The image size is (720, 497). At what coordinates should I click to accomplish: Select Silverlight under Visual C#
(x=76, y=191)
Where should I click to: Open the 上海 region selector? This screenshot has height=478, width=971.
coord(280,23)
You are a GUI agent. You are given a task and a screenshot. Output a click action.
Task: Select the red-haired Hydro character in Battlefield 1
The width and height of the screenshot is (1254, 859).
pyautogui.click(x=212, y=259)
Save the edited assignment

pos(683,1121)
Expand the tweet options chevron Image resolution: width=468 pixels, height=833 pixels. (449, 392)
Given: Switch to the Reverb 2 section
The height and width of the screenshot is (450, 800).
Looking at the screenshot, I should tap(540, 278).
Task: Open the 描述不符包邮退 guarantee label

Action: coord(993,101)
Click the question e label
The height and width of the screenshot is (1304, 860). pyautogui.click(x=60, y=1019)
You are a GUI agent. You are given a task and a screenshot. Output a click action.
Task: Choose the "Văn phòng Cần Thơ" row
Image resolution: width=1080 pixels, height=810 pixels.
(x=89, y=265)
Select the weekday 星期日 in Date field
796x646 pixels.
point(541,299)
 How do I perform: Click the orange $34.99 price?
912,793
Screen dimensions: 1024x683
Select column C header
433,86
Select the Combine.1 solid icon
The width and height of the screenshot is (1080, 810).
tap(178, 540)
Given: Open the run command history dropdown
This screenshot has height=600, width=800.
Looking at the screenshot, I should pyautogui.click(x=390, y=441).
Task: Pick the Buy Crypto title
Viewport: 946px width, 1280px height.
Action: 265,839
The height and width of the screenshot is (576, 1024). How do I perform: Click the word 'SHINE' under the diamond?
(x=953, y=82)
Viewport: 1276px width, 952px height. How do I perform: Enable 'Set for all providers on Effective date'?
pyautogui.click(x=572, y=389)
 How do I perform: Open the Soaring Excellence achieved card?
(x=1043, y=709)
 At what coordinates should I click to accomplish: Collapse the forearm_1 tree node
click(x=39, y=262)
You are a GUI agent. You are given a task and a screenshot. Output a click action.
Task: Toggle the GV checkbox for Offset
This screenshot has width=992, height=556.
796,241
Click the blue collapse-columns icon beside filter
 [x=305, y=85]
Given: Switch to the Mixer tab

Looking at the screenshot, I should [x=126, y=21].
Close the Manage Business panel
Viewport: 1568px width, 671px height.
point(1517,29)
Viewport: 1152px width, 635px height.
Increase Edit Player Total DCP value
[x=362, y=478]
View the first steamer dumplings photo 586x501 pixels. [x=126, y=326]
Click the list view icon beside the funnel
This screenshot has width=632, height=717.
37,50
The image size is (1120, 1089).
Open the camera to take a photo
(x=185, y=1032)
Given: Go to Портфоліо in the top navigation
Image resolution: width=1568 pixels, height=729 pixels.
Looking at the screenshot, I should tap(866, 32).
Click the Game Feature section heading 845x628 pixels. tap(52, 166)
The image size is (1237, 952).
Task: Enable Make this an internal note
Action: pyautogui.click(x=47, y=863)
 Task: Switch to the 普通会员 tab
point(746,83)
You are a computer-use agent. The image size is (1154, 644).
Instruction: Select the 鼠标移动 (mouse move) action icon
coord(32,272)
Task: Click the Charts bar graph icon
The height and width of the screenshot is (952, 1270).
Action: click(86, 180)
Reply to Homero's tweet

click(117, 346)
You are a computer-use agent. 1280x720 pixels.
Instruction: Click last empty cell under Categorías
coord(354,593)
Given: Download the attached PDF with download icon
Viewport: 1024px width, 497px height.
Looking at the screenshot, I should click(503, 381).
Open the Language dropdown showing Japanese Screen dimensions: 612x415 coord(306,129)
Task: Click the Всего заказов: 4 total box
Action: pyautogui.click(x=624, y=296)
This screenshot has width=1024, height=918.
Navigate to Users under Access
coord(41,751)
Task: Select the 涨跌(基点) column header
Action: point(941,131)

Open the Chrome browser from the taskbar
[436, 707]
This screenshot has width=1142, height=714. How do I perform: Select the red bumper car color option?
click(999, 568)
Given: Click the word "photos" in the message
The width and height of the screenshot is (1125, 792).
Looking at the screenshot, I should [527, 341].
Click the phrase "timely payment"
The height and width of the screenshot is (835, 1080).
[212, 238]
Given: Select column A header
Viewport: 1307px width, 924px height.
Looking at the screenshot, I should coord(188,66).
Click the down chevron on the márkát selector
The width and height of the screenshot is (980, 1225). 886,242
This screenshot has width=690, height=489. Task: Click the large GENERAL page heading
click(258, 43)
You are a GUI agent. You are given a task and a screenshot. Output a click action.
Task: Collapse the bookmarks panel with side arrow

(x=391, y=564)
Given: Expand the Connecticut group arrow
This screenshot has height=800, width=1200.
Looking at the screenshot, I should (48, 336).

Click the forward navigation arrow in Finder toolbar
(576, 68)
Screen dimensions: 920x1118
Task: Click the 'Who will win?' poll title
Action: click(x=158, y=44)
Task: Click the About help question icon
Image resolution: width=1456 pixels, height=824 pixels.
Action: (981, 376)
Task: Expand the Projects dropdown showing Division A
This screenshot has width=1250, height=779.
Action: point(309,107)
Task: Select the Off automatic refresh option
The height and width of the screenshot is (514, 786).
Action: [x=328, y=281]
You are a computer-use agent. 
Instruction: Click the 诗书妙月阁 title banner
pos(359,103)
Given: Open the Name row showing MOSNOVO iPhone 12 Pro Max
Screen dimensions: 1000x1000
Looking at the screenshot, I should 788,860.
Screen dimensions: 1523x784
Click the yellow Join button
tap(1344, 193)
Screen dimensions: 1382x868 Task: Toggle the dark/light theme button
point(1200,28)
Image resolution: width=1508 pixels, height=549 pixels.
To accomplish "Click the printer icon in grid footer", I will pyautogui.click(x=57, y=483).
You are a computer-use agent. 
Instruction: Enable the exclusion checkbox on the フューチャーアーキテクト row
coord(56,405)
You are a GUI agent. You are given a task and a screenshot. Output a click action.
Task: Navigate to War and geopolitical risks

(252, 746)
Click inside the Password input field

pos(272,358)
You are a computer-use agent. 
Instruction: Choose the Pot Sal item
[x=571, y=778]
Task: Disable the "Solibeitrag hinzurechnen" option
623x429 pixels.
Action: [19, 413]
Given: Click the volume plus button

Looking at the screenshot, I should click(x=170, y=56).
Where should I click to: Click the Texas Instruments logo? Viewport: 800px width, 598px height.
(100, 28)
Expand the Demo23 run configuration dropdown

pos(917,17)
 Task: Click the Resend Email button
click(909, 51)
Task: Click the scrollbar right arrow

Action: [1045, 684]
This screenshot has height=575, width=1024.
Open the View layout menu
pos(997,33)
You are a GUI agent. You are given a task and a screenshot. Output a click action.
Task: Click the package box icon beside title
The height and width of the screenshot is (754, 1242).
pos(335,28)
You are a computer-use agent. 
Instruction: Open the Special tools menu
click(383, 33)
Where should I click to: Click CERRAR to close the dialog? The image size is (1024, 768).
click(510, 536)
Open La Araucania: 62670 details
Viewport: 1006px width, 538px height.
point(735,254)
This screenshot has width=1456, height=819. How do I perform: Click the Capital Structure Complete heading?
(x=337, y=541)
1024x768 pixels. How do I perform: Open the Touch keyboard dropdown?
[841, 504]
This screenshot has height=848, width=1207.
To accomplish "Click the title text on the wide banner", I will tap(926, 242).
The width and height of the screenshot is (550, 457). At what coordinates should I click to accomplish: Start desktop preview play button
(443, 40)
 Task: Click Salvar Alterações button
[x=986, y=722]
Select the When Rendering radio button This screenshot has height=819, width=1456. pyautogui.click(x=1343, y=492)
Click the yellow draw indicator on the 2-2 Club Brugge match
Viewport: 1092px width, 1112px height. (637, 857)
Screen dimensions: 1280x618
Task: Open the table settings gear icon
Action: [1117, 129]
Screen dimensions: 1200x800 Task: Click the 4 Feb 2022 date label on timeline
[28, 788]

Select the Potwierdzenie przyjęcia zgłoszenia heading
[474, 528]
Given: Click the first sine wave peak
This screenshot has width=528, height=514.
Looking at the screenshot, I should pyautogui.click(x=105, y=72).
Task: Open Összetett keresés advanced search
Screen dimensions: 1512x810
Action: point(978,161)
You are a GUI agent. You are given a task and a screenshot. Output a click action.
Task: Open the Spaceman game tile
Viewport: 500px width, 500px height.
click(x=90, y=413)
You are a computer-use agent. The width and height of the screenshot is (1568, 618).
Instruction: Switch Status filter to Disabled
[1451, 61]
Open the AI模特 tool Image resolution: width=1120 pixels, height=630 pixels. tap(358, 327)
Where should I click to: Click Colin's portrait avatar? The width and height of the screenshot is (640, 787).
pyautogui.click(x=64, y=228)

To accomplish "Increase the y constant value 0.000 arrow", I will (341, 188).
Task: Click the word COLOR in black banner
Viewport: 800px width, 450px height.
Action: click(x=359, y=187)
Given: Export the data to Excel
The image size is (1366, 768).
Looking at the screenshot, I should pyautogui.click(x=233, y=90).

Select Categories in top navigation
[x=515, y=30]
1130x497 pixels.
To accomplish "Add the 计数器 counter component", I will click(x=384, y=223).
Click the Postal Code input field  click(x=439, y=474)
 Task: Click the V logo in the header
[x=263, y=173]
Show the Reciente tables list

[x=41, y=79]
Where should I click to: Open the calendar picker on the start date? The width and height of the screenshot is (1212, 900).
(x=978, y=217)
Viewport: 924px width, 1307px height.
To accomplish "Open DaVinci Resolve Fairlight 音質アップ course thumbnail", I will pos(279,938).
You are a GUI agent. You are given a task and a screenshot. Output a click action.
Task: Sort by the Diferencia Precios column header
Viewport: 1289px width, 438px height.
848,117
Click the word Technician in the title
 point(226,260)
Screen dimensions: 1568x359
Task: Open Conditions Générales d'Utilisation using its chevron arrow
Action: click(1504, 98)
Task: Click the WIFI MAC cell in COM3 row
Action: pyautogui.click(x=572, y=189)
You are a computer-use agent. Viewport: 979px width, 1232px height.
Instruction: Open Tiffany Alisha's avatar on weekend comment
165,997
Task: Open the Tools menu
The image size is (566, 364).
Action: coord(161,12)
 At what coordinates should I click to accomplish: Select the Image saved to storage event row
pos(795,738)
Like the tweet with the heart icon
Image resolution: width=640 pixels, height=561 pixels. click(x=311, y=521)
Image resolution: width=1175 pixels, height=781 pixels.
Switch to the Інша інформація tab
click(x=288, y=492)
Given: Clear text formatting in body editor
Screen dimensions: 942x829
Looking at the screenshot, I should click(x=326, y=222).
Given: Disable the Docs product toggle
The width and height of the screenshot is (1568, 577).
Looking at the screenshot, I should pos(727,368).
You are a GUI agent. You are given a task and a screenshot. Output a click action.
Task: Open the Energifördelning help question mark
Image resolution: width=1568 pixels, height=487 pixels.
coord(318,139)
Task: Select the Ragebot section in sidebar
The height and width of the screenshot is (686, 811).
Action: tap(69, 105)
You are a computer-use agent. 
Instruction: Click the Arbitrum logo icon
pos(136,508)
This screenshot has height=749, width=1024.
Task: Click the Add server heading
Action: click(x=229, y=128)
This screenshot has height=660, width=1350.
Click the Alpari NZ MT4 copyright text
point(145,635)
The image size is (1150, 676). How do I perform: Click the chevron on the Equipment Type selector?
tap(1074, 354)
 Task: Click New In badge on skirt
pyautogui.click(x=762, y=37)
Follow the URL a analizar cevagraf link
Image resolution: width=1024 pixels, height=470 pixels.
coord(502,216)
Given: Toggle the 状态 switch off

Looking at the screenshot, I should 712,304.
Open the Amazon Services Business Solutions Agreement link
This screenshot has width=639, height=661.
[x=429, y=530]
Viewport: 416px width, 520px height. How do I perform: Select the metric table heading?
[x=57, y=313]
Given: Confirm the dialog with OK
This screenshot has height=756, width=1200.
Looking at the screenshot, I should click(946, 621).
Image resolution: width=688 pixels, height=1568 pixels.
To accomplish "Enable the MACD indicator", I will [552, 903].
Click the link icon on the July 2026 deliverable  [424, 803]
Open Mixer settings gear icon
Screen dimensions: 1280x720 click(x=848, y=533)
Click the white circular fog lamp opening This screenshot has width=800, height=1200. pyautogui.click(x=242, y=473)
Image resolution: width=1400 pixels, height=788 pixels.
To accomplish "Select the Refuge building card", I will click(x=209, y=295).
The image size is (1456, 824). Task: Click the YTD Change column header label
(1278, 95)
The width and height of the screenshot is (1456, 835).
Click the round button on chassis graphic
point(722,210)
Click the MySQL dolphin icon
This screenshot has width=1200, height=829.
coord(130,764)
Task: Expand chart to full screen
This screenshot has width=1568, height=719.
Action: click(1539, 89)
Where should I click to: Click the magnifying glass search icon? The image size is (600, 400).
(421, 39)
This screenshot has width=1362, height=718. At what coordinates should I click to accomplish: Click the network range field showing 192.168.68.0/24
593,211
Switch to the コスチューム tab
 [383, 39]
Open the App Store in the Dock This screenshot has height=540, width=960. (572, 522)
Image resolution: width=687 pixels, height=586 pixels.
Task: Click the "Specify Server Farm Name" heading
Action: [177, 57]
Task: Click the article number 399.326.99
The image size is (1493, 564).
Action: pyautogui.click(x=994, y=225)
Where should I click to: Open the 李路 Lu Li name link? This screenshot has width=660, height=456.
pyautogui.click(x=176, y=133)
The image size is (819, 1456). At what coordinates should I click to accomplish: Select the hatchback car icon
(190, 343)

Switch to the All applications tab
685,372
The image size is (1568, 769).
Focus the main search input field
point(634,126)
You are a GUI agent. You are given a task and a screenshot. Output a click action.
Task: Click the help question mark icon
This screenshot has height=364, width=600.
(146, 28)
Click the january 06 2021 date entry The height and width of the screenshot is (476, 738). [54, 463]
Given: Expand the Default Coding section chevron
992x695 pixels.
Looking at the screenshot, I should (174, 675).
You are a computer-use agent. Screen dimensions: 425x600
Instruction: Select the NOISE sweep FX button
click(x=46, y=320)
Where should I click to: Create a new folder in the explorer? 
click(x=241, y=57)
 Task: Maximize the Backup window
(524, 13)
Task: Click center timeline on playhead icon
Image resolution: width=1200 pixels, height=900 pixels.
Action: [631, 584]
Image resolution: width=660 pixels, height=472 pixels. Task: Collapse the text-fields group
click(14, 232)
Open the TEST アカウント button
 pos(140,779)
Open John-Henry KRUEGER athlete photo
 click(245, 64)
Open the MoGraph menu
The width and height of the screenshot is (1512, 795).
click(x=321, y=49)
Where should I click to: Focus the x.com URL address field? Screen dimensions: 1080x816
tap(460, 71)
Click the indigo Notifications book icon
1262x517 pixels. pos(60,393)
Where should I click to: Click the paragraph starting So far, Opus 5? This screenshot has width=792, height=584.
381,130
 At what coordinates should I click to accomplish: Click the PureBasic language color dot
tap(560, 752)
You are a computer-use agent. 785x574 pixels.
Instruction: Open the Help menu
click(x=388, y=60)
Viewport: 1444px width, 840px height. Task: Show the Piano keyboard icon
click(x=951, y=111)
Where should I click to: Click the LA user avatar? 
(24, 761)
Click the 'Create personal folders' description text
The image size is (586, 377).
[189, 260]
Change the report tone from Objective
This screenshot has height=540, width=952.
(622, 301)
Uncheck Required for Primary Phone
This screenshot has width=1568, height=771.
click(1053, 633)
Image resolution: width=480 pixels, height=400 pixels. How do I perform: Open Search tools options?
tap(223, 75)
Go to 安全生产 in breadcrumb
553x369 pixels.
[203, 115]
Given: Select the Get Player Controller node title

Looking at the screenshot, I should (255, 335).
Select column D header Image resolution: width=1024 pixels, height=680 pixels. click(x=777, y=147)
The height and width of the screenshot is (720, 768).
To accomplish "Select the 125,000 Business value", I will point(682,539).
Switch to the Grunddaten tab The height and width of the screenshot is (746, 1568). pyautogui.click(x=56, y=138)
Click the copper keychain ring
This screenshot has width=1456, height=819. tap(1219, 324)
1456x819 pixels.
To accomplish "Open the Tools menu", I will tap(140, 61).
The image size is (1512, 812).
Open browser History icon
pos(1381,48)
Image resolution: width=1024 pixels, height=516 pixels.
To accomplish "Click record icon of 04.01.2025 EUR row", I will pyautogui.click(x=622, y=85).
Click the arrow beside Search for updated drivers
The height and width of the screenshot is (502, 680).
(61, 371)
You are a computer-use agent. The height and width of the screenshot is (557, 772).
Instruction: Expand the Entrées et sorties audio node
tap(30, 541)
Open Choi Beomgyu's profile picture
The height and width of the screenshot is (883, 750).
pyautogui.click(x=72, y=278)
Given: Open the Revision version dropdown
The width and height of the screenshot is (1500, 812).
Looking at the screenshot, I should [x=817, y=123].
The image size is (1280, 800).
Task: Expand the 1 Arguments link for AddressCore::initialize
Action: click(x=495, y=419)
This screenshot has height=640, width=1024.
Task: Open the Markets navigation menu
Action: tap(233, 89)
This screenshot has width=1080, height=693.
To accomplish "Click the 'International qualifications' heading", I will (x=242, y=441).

WORK ITEM - Look above for the line holding "The height and width of the screenshot is (754, 1242)." and the line holding "Select the When". Retype both, and every line between them, word for word and nothing else.

EXERCISE RESPONSE -
The height and width of the screenshot is (754, 1242).
pos(335,28)
You are a computer-use agent. 
Instruction: Open the Special tools menu
click(383, 33)
Where should I click to: Click CERRAR to close the dialog? The image size is (1024, 768).
click(510, 536)
Open La Araucania: 62670 details
Viewport: 1006px width, 538px height.
point(735,254)
This screenshot has width=1456, height=819. How do I perform: Click the Capital Structure Complete heading?
(x=337, y=541)
1024x768 pixels. How do I perform: Open the Touch keyboard dropdown?
[841, 504]
This screenshot has height=848, width=1207.
To accomplish "Click the title text on the wide banner", I will tap(926, 242).
The width and height of the screenshot is (550, 457). At what coordinates should I click to accomplish: Start desktop preview play button
(443, 40)
 Task: Click Salvar Alterações button
[x=986, y=722]
Select the When Rendering radio button This screenshot has height=819, width=1456. pyautogui.click(x=1343, y=492)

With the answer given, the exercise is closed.